◆ PROBLEM: For each record here, output an exact copy.

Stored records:
◇ ◇ ◇ ◇
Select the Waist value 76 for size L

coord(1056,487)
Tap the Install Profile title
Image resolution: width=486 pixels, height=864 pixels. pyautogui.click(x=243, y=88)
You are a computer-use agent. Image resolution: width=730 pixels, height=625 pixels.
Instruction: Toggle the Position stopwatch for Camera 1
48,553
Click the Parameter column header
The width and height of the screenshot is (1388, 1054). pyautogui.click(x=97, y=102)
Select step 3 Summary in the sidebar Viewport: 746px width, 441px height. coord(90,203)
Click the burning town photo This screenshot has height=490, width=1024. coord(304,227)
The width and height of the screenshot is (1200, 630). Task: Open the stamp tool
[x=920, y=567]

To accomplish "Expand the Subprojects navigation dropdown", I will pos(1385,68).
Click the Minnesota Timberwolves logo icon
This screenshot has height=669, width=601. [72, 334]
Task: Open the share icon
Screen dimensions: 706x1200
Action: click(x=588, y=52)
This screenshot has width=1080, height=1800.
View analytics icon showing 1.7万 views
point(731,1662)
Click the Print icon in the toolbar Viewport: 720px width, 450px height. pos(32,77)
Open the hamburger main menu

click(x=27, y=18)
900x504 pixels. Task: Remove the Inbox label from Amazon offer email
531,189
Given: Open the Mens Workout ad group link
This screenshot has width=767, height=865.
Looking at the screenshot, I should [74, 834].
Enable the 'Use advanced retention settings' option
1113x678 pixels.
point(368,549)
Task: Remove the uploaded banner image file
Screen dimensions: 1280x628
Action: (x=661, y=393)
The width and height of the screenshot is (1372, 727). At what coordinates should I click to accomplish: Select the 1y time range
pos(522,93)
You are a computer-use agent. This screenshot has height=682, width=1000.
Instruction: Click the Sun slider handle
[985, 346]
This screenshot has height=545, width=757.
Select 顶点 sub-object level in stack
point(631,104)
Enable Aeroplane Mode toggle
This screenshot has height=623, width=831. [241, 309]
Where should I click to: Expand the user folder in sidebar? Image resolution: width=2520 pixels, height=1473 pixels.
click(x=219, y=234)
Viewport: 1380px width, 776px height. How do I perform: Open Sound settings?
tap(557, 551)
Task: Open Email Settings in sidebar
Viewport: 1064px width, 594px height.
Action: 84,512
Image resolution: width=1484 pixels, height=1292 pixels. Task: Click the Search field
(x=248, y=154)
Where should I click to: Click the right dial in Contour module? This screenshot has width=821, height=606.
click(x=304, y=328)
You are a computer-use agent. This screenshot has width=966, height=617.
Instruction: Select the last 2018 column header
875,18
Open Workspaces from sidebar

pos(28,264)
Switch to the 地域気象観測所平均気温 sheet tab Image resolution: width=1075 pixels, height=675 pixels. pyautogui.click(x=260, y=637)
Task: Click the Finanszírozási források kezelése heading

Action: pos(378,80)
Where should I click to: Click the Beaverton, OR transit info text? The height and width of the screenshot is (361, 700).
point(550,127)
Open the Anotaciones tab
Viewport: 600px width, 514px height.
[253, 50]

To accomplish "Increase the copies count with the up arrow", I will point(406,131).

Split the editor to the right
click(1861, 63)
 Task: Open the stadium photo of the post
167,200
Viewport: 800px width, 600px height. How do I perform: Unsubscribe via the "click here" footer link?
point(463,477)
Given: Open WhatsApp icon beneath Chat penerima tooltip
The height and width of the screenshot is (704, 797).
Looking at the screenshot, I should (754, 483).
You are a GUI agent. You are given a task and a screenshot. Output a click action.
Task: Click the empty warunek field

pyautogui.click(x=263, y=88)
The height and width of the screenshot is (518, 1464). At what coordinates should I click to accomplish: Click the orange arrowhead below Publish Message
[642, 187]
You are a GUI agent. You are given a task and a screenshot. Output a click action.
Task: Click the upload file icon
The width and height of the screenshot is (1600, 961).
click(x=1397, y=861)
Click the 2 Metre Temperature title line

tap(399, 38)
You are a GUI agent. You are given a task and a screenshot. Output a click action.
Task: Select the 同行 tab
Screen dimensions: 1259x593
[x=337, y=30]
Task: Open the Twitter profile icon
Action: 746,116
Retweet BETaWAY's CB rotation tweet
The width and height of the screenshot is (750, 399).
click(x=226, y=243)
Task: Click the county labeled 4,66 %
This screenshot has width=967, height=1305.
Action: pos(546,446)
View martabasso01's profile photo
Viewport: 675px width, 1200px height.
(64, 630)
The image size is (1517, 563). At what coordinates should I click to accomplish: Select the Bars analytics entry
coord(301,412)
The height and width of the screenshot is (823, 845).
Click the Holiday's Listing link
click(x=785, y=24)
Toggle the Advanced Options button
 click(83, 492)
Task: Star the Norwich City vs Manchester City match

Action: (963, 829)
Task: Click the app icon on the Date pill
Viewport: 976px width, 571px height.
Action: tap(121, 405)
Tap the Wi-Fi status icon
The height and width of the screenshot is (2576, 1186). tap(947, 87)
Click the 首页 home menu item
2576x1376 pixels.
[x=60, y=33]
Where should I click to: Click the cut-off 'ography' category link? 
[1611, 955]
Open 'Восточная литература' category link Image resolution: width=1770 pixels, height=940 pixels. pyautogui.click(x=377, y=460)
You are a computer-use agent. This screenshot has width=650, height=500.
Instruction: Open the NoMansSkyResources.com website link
◇ ◇ ◇ ◇
◆ TASK ANSWER:
Select the Waist value 76 for size L

coord(1056,487)
Tap the Install Profile title
Image resolution: width=486 pixels, height=864 pixels. pyautogui.click(x=243, y=88)
You are a computer-use agent. Image resolution: width=730 pixels, height=625 pixels.
Instruction: Toggle the Position stopwatch for Camera 1
48,553
Click the Parameter column header
The width and height of the screenshot is (1388, 1054). pyautogui.click(x=97, y=102)
Select step 3 Summary in the sidebar Viewport: 746px width, 441px height. coord(90,203)
Click the burning town photo This screenshot has height=490, width=1024. coord(304,227)
The width and height of the screenshot is (1200, 630). Task: Open the stamp tool
[x=920, y=567]

To accomplish "Expand the Subprojects navigation dropdown", I will pos(1385,68).
Click the Minnesota Timberwolves logo icon
This screenshot has height=669, width=601. [72, 334]
Task: Open the share icon
Screen dimensions: 706x1200
Action: click(x=588, y=52)
This screenshot has width=1080, height=1800.
View analytics icon showing 1.7万 views
point(731,1662)
Click the Print icon in the toolbar Viewport: 720px width, 450px height. pos(32,77)
Open the hamburger main menu

click(x=27, y=18)
900x504 pixels. Task: Remove the Inbox label from Amazon offer email
531,189
Given: Open the Mens Workout ad group link
This screenshot has width=767, height=865.
Looking at the screenshot, I should [74, 834].
Enable the 'Use advanced retention settings' option
1113x678 pixels.
point(368,549)
Task: Remove the uploaded banner image file
Screen dimensions: 1280x628
Action: (x=661, y=393)
The width and height of the screenshot is (1372, 727). At what coordinates should I click to accomplish: Select the 1y time range
pos(522,93)
You are a computer-use agent. This screenshot has height=682, width=1000.
Instruction: Click the Sun slider handle
[985, 346]
This screenshot has height=545, width=757.
Select 顶点 sub-object level in stack
point(631,104)
Enable Aeroplane Mode toggle
This screenshot has height=623, width=831. [241, 309]
Where should I click to: Expand the user folder in sidebar? Image resolution: width=2520 pixels, height=1473 pixels.
click(x=219, y=234)
Viewport: 1380px width, 776px height. How do I perform: Open Sound settings?
tap(557, 551)
Task: Open Email Settings in sidebar
Viewport: 1064px width, 594px height.
Action: 84,512
Image resolution: width=1484 pixels, height=1292 pixels. Task: Click the Search field
(x=248, y=154)
Where should I click to: Click the right dial in Contour module? This screenshot has width=821, height=606.
click(x=304, y=328)
You are a computer-use agent. This screenshot has width=966, height=617.
Instruction: Select the last 2018 column header
875,18
Open Workspaces from sidebar

pos(28,264)
Switch to the 地域気象観測所平均気温 sheet tab Image resolution: width=1075 pixels, height=675 pixels. pyautogui.click(x=260, y=637)
Task: Click the Finanszírozási források kezelése heading

Action: pos(378,80)
Where should I click to: Click the Beaverton, OR transit info text? The height and width of the screenshot is (361, 700).
point(550,127)
Open the Anotaciones tab
Viewport: 600px width, 514px height.
[253, 50]

To accomplish "Increase the copies count with the up arrow", I will point(406,131).

Split the editor to the right
click(1861, 63)
 Task: Open the stadium photo of the post
167,200
Viewport: 800px width, 600px height. How do I perform: Unsubscribe via the "click here" footer link?
point(463,477)
Given: Open WhatsApp icon beneath Chat penerima tooltip
The height and width of the screenshot is (704, 797).
Looking at the screenshot, I should (754, 483).
You are a GUI agent. You are given a task and a screenshot. Output a click action.
Task: Click the empty warunek field

pyautogui.click(x=263, y=88)
The height and width of the screenshot is (518, 1464). At what coordinates should I click to accomplish: Click the orange arrowhead below Publish Message
[642, 187]
You are a GUI agent. You are given a task and a screenshot. Output a click action.
Task: Click the upload file icon
The width and height of the screenshot is (1600, 961).
click(x=1397, y=861)
Click the 2 Metre Temperature title line

tap(399, 38)
You are a GUI agent. You are given a task and a screenshot. Output a click action.
Task: Select the 同行 tab
Screen dimensions: 1259x593
[x=337, y=30]
Task: Open the Twitter profile icon
Action: 746,116
Retweet BETaWAY's CB rotation tweet
The width and height of the screenshot is (750, 399).
click(x=226, y=243)
Task: Click the county labeled 4,66 %
This screenshot has width=967, height=1305.
Action: pos(546,446)
View martabasso01's profile photo
Viewport: 675px width, 1200px height.
(64, 630)
The image size is (1517, 563). At what coordinates should I click to accomplish: Select the Bars analytics entry
coord(301,412)
The height and width of the screenshot is (823, 845).
Click the Holiday's Listing link
click(x=785, y=24)
Toggle the Advanced Options button
 click(83, 492)
Task: Star the Norwich City vs Manchester City match

Action: (963, 829)
Task: Click the app icon on the Date pill
Viewport: 976px width, 571px height.
Action: tap(121, 405)
Tap the Wi-Fi status icon
The height and width of the screenshot is (2576, 1186). tap(947, 87)
Click the 首页 home menu item
2576x1376 pixels.
[x=60, y=33]
Where should I click to: Click the cut-off 'ography' category link? 
[1611, 955]
Open 'Восточная литература' category link Image resolution: width=1770 pixels, height=940 pixels. pyautogui.click(x=377, y=460)
You are a computer-use agent. This screenshot has width=650, height=500.
Instruction: Open the NoMansSkyResources.com website link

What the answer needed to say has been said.